Similarly, the revenue from Europe is found by multiplying the price per car in Europe by the number of cars sold in Europe. The price function for cars sold in Europe is given as $$q=16-0.1 y$$ (in thousand dollars), where $$y$$ is the number of cars sold.

$$R_E = q \times y$$

Substitute the price function into the revenue formula:

$$R_E = (16 - 0.1y) \times y$$

$$R_E = 16y - 0.1y^2$$

**step3 Identify the Total Cost Function**

The company's total cost function, which includes costs for both markets, is provided directly in the problem statement.

$$C = 20 + 4(x+y)$$

Expand the cost function:

$$C = 20 + 4x + 4y$$

**step4 Formulate the Company's Profit Function**

The profit function is derived by subtracting the total cost from the total revenue. The total revenue is the sum of the revenue from America and the revenue from Europe.

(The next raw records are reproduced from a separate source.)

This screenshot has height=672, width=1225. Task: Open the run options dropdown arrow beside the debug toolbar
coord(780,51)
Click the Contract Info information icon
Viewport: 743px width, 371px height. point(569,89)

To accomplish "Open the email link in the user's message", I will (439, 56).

$$Profit = (Revenue\_America + Revenue\_Europe) - Cost$$

Substitute the calculated expressions for $$R_A$$, $$R_E$$, and $$C$$ into the profit formula:

$$P(x, y) = (20x - 0.2x^2) + (16y - 0.1y^2) - (20 + 4x + 4y)$$

Combine like terms to simplify the profit function:

$$P(x, y) = -0.2x^2 + (20x - 4x) - 0.1y^2 + (16y - 4y) - 20$$

$$P(x, y) = -0.2x^2 + 16x - 0.1y^2 + 12y - 20$$

## Question1.b:

**step1 Separate Profit into Independent Components**

The profit function consists of two independent quadratic expressions, one dependent on $$x$$ (cars sold in America) and another dependent on $$y$$ (cars sold in Europe), plus a constant. To maximize total profit, we can maximize each component separately.

$$P(x, y) = (-0.2x^2 + 16x) + (-0.1y^2 + 12y) - 20$$

Let $$P_x(x) = -0.2x^2 + 16x$$ represent the profit component from America, and $$P_y(y) = -0.1y^2 + 12y$$ represent the profit component from Europe.

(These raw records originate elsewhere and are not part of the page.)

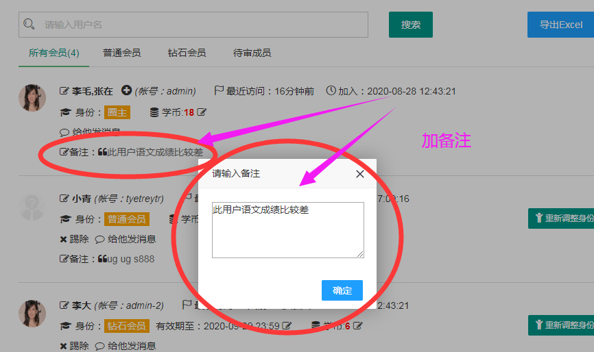This screenshot has height=352, width=594.
Task: Click the plus icon after 李毛,张在
Action: [126, 90]
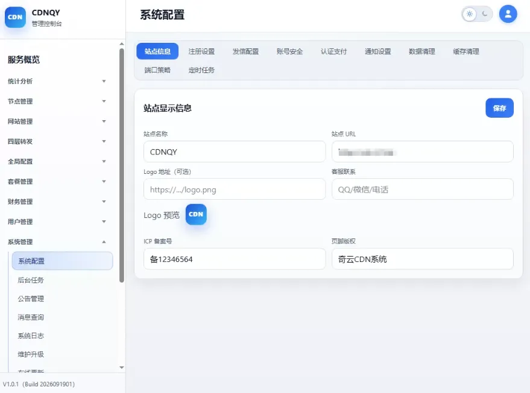Click the 客服联系 input field

click(x=423, y=189)
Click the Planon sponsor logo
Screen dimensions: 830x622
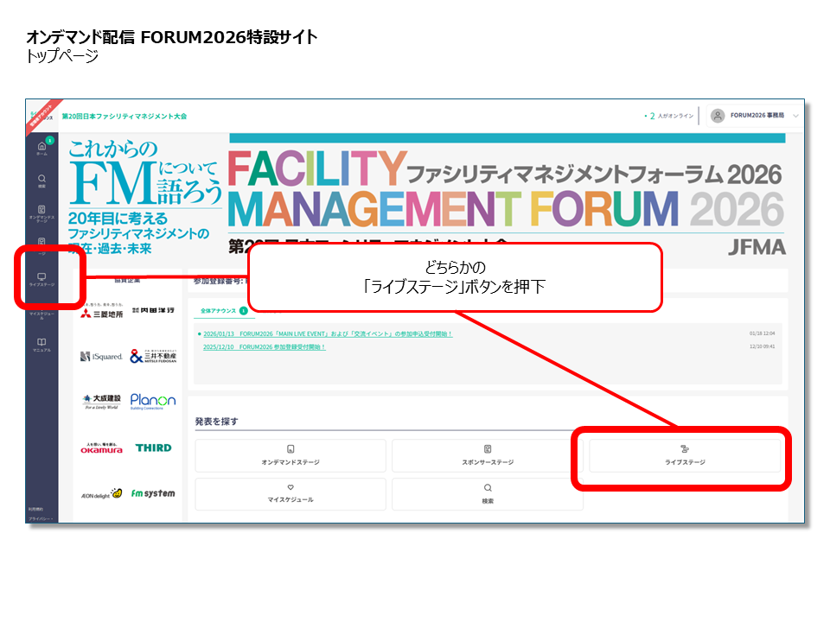pos(152,401)
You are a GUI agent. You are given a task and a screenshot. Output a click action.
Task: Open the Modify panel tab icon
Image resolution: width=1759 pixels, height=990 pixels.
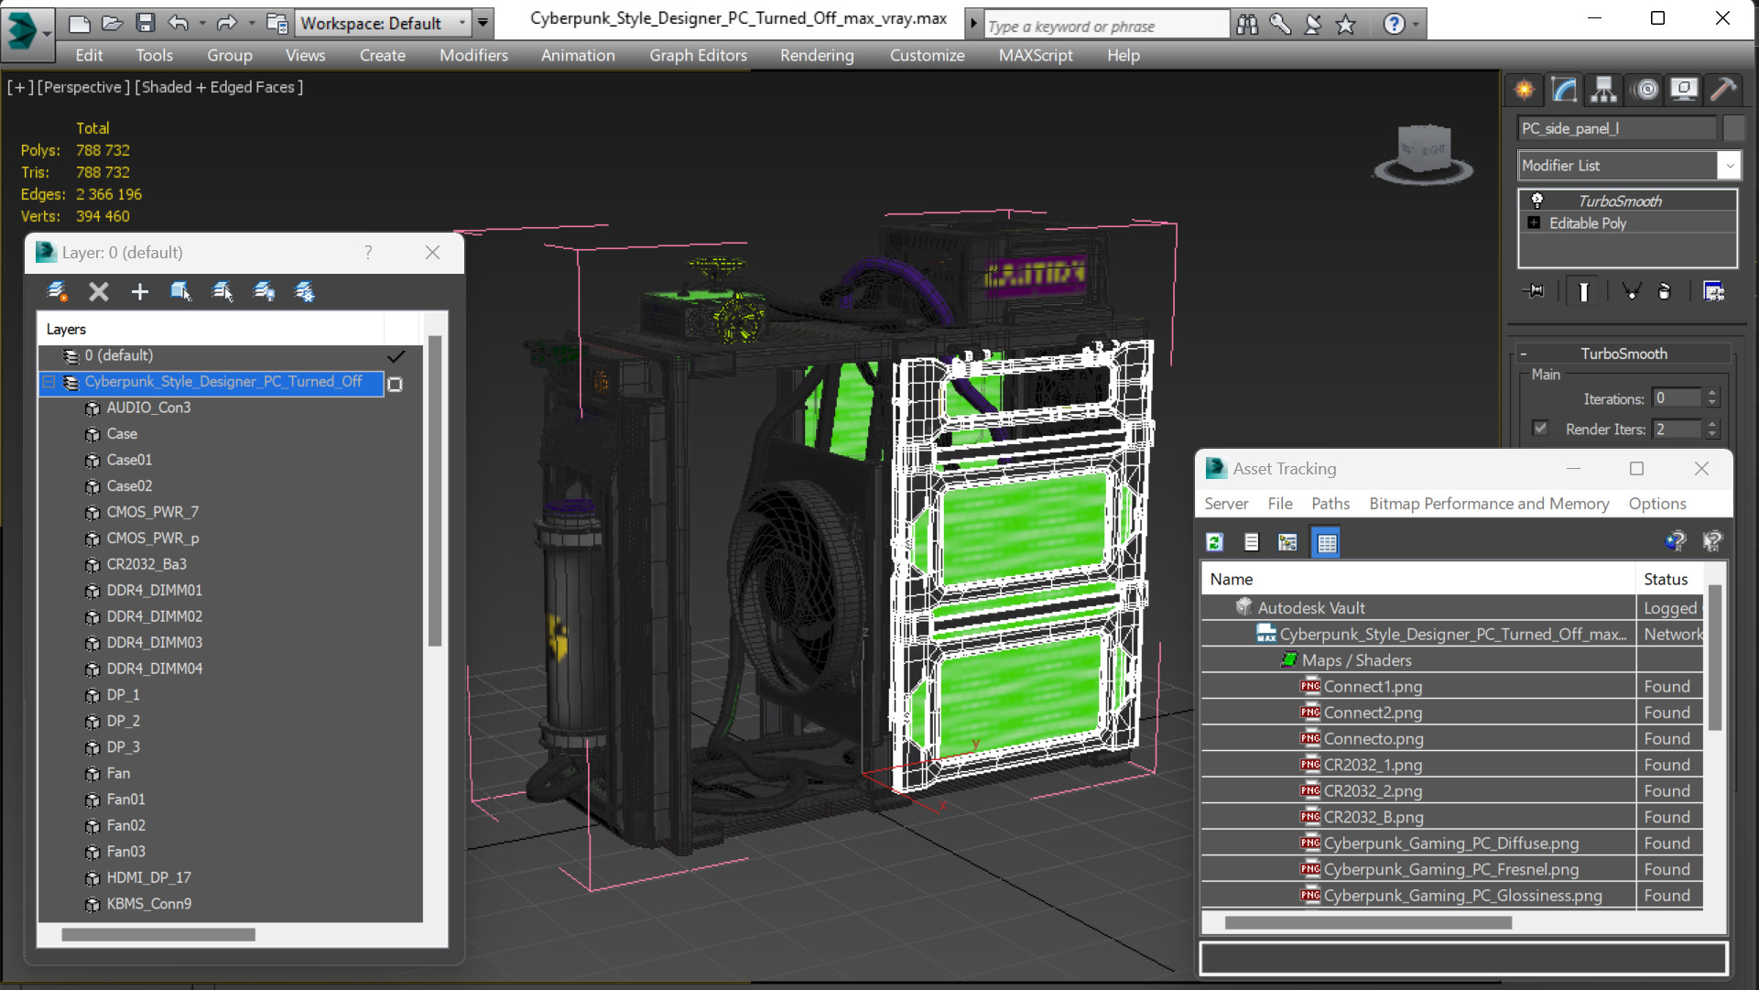coord(1564,90)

**step2 Determine the Number of Cars for Maximum Profit in America**

For a quadratic function in the form $$ax^2 + bx + c$$, its maximum value occurs at $$x = -\frac{b}{2a}$$ when $$a < 0$$. For the American profit component $$P_x(x) = -0.2x^2 + 16x$$, we have $$a = -0.2$$ and $$b = 16$$.

$$x = -\frac{16}{2 \times (-0.2)}$$

$$x = -\frac{16}{-0.4}$$

$$x = 40$$

This optimal quantity of 40 cars is within the specified range for America (0 to 100 cars).

**step3 Determine the Number of Cars for Maximum Profit in Europe**

Applying the same principle for the European profit component $$P_y(y) = -0.1y^2 + 12y$$, we have $$a = -0.1$$ and $$b = 12$$.

$$y = -\frac{12}{2 \times (-0.1)}$$

$$y = -\frac{12}{-0.2}$$

$$y = 60$$

This optimal quantity of 60 cars is within the specified range for Europe (0 to 160 cars).

**step4 Calculate the Price in America for Maximum Profit**

Now, substitute the optimal number of cars to be sold in America ($$x=40$$) back into the American price function to find the corresponding price.

$$p = 20 - 0.2x$$

$$p = 20 - 0.2 \times 40$$

$$p = 20 - 8$$

$$p = 12$$

The price in America should be 12 thousand dollars.

**step5 Calculate the Price in Europe for Maximum Profit**

Similarly, substitute the optimal number of cars to be sold in Europe ($$y=60$$) back into the European price function to find the corresponding price.

$$q = 16 - 0.1y$$

$$q = 16 - 0.1 \times 60$$

$$q = 16 - 6$$

$$q = 10$$

The price in Europe should be 10 thousand dollars.